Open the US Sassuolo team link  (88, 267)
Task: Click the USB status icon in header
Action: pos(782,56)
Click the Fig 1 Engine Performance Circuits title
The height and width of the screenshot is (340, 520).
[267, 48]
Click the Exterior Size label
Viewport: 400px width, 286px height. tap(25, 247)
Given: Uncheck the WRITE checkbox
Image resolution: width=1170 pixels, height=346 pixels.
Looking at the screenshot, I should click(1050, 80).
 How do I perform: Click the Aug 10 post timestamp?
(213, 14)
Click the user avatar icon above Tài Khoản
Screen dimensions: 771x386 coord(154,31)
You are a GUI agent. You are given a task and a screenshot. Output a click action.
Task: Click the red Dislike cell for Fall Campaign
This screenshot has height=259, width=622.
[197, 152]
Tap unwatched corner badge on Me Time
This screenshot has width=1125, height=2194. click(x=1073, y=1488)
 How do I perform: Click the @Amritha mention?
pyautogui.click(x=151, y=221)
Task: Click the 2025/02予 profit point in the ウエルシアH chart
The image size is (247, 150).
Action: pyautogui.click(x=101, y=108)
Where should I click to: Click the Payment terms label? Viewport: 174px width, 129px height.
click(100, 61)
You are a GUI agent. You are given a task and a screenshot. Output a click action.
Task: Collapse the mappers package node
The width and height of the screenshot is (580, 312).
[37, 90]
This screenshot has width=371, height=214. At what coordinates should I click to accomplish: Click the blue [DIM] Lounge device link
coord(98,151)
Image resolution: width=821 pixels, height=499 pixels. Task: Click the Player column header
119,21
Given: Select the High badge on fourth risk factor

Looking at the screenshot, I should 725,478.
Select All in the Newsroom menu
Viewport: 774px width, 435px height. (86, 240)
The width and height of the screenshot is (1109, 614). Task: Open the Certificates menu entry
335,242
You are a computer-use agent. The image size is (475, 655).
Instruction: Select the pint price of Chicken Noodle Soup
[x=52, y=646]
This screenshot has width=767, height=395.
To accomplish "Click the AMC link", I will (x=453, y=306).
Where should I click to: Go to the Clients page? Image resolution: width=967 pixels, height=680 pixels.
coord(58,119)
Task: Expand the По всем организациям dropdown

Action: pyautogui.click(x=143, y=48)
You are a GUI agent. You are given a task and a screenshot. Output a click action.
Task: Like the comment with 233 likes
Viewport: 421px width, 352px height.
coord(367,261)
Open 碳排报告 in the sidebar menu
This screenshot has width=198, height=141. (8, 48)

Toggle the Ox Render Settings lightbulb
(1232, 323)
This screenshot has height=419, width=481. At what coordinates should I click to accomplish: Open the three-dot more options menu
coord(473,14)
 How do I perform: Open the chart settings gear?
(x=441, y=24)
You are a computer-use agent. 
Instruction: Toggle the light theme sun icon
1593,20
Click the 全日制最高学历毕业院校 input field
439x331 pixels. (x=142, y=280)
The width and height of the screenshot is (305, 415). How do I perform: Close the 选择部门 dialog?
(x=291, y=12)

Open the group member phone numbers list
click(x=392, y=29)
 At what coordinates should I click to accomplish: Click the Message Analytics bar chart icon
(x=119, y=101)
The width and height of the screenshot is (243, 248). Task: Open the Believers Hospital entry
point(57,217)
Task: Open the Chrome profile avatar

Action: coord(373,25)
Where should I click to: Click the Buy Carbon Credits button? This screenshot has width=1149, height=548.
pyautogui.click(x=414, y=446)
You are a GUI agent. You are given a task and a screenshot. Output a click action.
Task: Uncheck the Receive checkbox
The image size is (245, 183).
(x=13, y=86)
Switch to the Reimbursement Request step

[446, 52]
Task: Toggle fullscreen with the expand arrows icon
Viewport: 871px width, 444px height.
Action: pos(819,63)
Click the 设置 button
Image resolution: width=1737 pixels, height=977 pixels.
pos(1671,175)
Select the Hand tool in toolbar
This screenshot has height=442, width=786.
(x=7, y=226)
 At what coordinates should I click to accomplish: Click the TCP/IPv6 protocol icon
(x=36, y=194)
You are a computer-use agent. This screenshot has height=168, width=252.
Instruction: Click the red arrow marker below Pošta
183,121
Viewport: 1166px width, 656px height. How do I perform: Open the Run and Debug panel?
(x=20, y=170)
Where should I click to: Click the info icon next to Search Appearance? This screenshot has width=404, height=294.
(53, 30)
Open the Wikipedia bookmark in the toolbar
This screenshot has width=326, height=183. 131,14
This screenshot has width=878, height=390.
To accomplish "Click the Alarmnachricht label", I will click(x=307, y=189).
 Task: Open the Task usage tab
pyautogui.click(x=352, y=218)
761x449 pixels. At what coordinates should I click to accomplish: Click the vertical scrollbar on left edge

_Work to be completed_
Give an exact copy of the lines above from the line with "The width and height of the screenshot is (305, 415)." up to and including the line with "Select the Hand tool in toolbar", and leave everything else out.

_Answer_
The width and height of the screenshot is (305, 415). How do I perform: Close the 选择部门 dialog?
(x=291, y=12)

Open the group member phone numbers list
click(x=392, y=29)
 At what coordinates should I click to accomplish: Click the Message Analytics bar chart icon
(x=119, y=101)
The width and height of the screenshot is (243, 248). Task: Open the Believers Hospital entry
point(57,217)
Task: Open the Chrome profile avatar

Action: coord(373,25)
Where should I click to: Click the Buy Carbon Credits button? This screenshot has width=1149, height=548.
pyautogui.click(x=414, y=446)
You are a GUI agent. You are given a task and a screenshot. Output a click action.
Task: Uncheck the Receive checkbox
The image size is (245, 183).
(x=13, y=86)
Switch to the Reimbursement Request step

[446, 52]
Task: Toggle fullscreen with the expand arrows icon
Viewport: 871px width, 444px height.
Action: pos(819,63)
Click the 设置 button
Image resolution: width=1737 pixels, height=977 pixels.
pos(1671,175)
Select the Hand tool in toolbar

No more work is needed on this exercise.